機能としての価格が提供するベネフィットを意識する


 長期的なデフレの市場環境下では、価格をうまく下げることで成長したブランドがいくつも生まれました。海外などに安く生産できる体制を構築し、価格競争力を武器に成長した世界的な企業もあります。成分や性能などの製品属性で競合ブランドと肩を並べつつ、価格が下をくぐることでシェアを奪う、という方針の単品D2C企業も目に付きます。

 いずれも、「いい商品」とは「価格が安い商品である」ことを掲げているようです。こうした「低価格こそが正義」という立場からは、価格はブランドの「ベネフィット(便益)」のように見えるかもしれませんが、価格はそもそも「機能」です。

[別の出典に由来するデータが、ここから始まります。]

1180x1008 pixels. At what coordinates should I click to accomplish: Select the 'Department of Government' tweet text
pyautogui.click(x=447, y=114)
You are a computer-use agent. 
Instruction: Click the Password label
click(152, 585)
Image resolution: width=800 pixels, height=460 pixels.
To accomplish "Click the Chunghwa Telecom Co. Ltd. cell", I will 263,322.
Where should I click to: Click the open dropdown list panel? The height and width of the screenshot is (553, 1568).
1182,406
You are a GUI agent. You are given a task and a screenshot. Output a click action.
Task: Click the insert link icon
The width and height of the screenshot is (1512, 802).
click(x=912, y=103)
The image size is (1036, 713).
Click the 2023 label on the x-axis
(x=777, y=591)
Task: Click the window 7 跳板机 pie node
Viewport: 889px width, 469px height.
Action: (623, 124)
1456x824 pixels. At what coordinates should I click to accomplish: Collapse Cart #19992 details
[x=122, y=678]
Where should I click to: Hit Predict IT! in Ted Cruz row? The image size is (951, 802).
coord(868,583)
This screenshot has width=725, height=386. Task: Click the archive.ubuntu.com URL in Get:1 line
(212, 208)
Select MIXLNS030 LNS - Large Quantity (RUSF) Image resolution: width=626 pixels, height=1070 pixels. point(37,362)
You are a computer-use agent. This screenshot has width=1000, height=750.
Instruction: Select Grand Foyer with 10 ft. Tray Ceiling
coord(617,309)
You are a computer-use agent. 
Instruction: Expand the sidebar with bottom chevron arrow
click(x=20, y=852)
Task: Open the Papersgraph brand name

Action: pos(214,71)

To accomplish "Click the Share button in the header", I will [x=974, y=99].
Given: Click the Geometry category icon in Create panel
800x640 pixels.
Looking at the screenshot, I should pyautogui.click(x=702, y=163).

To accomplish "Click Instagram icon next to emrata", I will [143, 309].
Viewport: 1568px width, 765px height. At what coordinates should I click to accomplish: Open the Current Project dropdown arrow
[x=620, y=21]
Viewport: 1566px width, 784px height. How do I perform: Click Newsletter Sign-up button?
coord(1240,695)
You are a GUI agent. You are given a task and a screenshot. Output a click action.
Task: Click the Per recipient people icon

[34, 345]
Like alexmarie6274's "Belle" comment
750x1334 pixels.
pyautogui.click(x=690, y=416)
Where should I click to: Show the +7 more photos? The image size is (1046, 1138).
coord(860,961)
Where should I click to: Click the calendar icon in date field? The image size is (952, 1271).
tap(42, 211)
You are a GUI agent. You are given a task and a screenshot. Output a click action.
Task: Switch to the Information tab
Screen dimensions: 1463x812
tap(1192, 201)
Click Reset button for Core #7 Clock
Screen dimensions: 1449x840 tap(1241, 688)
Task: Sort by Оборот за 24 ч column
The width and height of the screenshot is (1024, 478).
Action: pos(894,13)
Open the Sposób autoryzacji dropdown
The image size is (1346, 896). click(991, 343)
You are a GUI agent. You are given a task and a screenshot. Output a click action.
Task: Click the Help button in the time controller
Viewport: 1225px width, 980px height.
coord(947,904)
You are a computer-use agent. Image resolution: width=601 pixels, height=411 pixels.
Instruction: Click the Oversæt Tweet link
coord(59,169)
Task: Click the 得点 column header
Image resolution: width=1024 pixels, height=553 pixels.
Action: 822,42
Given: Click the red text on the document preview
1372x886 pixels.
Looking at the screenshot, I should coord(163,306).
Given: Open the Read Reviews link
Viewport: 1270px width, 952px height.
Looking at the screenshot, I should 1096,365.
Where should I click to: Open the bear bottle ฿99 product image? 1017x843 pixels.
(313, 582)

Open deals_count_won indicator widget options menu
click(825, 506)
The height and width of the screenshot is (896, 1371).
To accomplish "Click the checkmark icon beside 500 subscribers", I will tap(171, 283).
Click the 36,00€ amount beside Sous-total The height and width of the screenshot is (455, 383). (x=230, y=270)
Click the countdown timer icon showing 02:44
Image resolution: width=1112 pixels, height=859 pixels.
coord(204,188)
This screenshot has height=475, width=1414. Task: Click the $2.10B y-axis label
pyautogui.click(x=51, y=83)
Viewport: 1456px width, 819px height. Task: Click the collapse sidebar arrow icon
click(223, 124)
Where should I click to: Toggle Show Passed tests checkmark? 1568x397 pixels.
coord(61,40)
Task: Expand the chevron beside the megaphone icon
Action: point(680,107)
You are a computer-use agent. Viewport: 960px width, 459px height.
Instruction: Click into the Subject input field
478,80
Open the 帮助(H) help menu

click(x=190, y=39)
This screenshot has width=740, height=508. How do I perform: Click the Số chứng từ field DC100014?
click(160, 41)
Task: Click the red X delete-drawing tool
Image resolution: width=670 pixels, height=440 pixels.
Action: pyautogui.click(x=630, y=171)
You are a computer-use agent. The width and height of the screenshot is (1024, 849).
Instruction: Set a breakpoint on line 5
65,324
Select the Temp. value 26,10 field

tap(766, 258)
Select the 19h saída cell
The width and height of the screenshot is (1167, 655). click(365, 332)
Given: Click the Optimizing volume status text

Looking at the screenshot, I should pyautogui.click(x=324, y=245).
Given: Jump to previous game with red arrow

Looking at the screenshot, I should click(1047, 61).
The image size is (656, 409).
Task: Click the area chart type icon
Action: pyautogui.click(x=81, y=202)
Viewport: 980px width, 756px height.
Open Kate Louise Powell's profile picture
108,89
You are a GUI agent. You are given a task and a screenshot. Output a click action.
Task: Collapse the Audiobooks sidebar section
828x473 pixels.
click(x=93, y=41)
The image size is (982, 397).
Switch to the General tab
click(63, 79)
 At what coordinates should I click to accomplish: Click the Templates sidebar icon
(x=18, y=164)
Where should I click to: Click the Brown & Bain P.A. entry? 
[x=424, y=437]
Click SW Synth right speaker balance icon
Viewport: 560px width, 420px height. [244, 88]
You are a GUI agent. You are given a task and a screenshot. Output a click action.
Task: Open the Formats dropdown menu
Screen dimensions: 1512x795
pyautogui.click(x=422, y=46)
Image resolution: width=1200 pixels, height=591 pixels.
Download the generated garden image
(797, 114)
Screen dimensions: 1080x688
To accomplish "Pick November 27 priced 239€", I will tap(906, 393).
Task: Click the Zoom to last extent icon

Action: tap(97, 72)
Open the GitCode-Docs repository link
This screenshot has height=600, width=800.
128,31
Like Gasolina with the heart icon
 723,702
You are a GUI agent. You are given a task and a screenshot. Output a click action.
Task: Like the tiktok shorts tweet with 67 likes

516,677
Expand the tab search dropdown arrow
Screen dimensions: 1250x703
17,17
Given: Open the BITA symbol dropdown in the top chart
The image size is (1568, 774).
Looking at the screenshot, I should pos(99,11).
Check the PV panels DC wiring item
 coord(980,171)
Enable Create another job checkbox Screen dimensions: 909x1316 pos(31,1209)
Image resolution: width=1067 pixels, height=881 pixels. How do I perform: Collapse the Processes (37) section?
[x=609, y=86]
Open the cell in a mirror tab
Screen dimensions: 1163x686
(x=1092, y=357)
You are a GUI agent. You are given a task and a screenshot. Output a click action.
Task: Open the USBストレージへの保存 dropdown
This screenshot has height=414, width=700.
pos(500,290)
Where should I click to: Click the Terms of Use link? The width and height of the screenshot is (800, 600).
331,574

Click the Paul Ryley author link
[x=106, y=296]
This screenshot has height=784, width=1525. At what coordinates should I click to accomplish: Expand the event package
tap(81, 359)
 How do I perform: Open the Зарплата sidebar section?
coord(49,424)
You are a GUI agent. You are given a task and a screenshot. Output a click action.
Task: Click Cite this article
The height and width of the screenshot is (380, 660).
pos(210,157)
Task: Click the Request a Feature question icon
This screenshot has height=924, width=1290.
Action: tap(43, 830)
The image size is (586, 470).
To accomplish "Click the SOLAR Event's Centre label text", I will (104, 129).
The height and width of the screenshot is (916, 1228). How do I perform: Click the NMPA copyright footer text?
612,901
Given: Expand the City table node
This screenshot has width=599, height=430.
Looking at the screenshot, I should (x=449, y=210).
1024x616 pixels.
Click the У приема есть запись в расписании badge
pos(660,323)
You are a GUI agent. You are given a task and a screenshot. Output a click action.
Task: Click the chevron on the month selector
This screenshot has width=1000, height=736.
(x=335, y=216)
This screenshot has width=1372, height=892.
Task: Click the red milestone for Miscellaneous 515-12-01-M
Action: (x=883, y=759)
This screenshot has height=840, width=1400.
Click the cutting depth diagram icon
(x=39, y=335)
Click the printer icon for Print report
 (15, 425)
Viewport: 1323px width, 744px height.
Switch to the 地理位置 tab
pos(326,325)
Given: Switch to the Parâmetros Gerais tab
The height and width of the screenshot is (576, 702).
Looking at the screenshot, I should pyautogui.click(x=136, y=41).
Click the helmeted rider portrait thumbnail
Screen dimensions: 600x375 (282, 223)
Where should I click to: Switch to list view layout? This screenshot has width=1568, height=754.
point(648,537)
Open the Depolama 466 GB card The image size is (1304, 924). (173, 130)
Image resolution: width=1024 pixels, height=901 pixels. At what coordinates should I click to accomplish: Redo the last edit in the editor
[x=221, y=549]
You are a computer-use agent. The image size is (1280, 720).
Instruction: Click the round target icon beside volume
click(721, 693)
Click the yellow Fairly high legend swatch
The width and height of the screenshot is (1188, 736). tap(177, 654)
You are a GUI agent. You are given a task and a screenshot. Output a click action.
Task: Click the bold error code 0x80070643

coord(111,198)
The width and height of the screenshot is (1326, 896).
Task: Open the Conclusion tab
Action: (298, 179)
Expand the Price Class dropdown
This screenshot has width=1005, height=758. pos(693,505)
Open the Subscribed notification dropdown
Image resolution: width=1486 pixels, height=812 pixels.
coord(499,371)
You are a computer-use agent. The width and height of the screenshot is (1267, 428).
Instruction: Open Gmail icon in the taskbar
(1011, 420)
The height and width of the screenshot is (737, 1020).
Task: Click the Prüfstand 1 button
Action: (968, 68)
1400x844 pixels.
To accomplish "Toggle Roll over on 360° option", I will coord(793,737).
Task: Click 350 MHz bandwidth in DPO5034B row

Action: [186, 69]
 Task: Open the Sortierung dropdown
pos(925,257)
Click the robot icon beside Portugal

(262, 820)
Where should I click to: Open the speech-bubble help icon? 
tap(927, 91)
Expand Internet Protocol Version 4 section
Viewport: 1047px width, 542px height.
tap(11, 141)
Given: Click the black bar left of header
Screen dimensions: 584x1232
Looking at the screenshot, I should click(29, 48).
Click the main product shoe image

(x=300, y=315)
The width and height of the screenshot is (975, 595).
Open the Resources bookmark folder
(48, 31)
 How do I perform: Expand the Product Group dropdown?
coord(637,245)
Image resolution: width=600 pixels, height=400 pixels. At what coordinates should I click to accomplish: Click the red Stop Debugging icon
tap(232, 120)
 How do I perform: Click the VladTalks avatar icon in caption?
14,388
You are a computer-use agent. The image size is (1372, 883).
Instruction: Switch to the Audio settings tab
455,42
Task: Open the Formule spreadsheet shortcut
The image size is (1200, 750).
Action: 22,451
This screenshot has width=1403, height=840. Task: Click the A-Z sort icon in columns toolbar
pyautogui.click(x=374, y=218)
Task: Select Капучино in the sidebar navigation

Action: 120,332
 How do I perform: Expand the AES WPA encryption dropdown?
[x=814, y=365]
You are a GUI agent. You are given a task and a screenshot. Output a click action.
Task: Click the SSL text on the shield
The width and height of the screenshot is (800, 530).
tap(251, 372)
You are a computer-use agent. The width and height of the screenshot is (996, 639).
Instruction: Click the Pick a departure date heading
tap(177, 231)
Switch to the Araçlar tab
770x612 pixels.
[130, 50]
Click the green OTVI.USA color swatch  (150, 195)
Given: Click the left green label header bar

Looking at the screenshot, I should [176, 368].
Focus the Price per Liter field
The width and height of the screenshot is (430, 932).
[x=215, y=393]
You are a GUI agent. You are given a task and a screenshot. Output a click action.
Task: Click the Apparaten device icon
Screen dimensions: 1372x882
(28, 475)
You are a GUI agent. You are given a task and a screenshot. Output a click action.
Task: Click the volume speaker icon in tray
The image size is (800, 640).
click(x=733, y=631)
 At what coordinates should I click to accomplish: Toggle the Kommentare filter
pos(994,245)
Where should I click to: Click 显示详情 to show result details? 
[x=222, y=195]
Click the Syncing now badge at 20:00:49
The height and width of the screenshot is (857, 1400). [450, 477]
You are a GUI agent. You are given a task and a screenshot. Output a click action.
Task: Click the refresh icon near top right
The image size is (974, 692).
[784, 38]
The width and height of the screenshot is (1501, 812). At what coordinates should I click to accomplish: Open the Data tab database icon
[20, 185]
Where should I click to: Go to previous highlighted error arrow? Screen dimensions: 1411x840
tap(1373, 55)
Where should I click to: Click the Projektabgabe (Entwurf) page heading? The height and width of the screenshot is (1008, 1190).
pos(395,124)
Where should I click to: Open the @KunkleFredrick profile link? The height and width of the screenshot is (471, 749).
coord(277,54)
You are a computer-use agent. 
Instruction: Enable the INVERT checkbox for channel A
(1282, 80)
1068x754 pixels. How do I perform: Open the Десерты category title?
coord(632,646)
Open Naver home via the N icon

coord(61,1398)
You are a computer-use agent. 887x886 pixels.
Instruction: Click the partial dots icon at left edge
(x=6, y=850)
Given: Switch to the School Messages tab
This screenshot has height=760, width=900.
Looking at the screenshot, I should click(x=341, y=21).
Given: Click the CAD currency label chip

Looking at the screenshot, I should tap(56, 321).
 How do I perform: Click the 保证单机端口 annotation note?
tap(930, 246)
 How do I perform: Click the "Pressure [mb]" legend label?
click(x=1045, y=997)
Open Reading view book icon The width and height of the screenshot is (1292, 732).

 低価格という「機能」が提供している「ベネフィット」は、「買い物上手でかしこく暮らせる」や「得することで優越感や達成感を感じる」、あるいは「損をしないことで安心できる」などと理解できます。物理的な「機能」として価格が高くなったとしても、認識される「ベネフィット」に着目することで、満足の度合いを維持したり、強化したりする方法は工夫できそうです。

 買い物上手でかしこく暮らせていることは、購入単価のみに依存するものではありません。そもそも価格の解釈も、1個あたり単価だけでなく、期間あたり単価、容量や回数あたり単価、消費人数あたり単価などさまざまです。

 また、顕在化していなかったベネフィットを新しく気付いてもらうことで、価格の上昇以上に魅力度を高められることもあります。既存のロイヤルユーザーがブランドに満足している理由などをよく理解することで、そうしたベネフィットの発見につながるかもしれません。消費者インタビューや、アンケート調査結果などを見直してみましょう。


 

価格を捉える消費者の自我を意識する


 実際の自分たちの行動を振り返ってみると、家にいるときなど平常時には、329円と334円の差に悩まされることはほとんどありません。基本原則としては安いほうを好みがちですが、この程度の価格差が選択や消費行動に影響を与えることはまれです。きっと、金額以外の選択基準が採用されるでしょう。

 ところが、店頭ではこの5円差に選択を迷ったり、買い控えたりすることがあります。ショッパー(購買者)の気持ちでいると、価格の影響は甚大です。1円でも安く買うことは、ショッパーにとって重要な基準だからです。同じ人物でも、母親や夫といった家庭での役割、会社の中でのビジネスパーソンの立場、自身の志向にもとづいて生活を楽しんでいる自分自身など、ショッパーとは異なる「自我」をもっています。それぞれの「自我」によって、価格を含めた諸要素の重要度が変化します。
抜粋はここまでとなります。